GIVEN INSTRUCTION ->
Please write down the data below verbatim, from the line with "Given: Navigate to unit 5 in sidebar" up to and including the line with "tap(697, 142)", and nothing else.

Stored items:

——

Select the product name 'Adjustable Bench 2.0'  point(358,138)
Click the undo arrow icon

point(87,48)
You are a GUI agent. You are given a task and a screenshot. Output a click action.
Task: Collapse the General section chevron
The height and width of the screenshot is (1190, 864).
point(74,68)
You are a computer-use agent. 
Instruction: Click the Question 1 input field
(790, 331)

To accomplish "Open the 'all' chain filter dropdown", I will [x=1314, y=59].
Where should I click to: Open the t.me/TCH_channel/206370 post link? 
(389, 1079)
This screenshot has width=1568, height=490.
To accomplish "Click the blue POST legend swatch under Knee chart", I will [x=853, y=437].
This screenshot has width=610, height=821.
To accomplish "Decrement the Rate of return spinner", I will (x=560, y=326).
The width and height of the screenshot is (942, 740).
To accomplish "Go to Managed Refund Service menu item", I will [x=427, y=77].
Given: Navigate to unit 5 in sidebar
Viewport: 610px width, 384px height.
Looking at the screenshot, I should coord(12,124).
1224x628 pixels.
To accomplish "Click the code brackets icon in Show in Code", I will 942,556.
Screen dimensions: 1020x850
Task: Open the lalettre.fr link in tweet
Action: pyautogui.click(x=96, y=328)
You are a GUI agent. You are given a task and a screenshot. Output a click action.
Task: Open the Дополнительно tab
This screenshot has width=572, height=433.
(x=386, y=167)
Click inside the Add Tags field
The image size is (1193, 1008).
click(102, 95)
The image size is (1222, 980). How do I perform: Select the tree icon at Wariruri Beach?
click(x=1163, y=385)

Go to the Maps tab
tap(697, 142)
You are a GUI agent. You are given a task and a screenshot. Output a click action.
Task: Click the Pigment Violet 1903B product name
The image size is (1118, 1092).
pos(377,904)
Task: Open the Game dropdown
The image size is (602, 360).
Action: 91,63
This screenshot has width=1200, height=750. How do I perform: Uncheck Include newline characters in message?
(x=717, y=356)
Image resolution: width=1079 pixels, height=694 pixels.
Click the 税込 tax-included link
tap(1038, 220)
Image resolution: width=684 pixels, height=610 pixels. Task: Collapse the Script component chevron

——

WRITTEN ANSWER ->
Given: Navigate to unit 5 in sidebar
Viewport: 610px width, 384px height.
Looking at the screenshot, I should coord(12,124).
1224x628 pixels.
To accomplish "Click the code brackets icon in Show in Code", I will 942,556.
Screen dimensions: 1020x850
Task: Open the lalettre.fr link in tweet
Action: pyautogui.click(x=96, y=328)
You are a GUI agent. You are given a task and a screenshot. Output a click action.
Task: Open the Дополнительно tab
This screenshot has width=572, height=433.
(x=386, y=167)
Click inside the Add Tags field
The image size is (1193, 1008).
click(102, 95)
The image size is (1222, 980). How do I perform: Select the tree icon at Wariruri Beach?
click(x=1163, y=385)

Go to the Maps tab
tap(697, 142)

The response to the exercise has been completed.